Menjerit untuk pembunuhan berdarah, saya memutar dan meronta-ronta, mencoba melepaskan diri dari cengkeramannya, tetapi saya sudah terlalu lemah untuk mengubah nasib saya. Jeritanku berubah menjadi gurgles saat dia menarikku ke bawah air. Aku sangat bodoh untuk memercayainya: aku hanyalah kentang goreng yang ingin dia curi dari piring makhluk lain.

Hanya masalah waktu sebelum aku tenggelam. Anda mendengar orang berbicara tentang melihat kehidupan mereka berkedip di depan mata mereka dalam situasi seperti ini. Bukan saya. Tidak, pikiranku melayang ke tempat yang sangat aneh. Terutama, saya khawatir tentang betapa menjijikkannya kotak kotoran kucing saya jika saya tidak ada, bertanya-tanya berapa lama orang akan menyadari bahwa saya hilang. Satu hari? Seminggu? Sebulan? Rumah saya akan berantakan. Apakah saya telah menyedot debu? Apakah orang akan mengingat saya sebagai orang jorok?

Tepat ketika saya akan melewati ambang ketidaksadaran, saya ingat pisau saku yang saya bawa dalam keadaan darurat. Ujung jari saya yang mati rasa menangkapnya, dan dengan cepat menjentikkan pembuka botol. Dengan kekuatan terakhirku, aku menusukkan senjata ke tangannya.

“HYAAARRRRGHH!” dia berteriak, menarik tangannya ke belakang untuk merawat luka-lukanya.

Mulutku terbuka dan aku menarik napas, air mengalir ke paru-paruku. Semuanya menjadi gelap.

Ketika saya sadar, saya berada di pantai bermil-mil jauhnya dari kota saya.
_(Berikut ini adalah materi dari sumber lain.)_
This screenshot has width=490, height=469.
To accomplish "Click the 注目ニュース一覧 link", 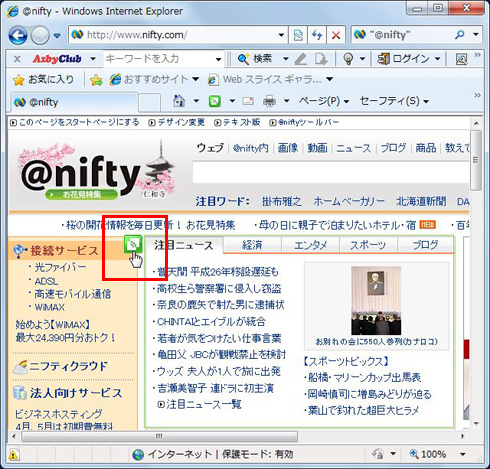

Saya tidak sepenuhnya yakin bagaimana saya berhasil kembali ke permukaan: Apakah saya dibantu, atau hanya mengejutkan lebih ringan dari yang saya kira. Saya tidak mempertanyakannya. Saya hanya senang bisa hidup, meskipun dalam kondisi yang buruk. Anda tahu perasaan yang Anda dapatkan ketika pergi ke gym untuk pertama kalinya dalam beberapa tahun karena Anda membuat resolusi Tahun Baru? Perasaan sakit pada otot yang tidak Anda ketahui ada? Saya merasakan itu, tetapi SEMUA berakhir. Pada akhirnya, bahkan otot-otot kaki saya terasa sakit.

Saya akhirnya sampai di rumah, bersumpah tidak akan mengambil jalan ke selatan lagi. Padahal, sejujurnya, saya pikir saya akan tetap ke gym mulai sekarang.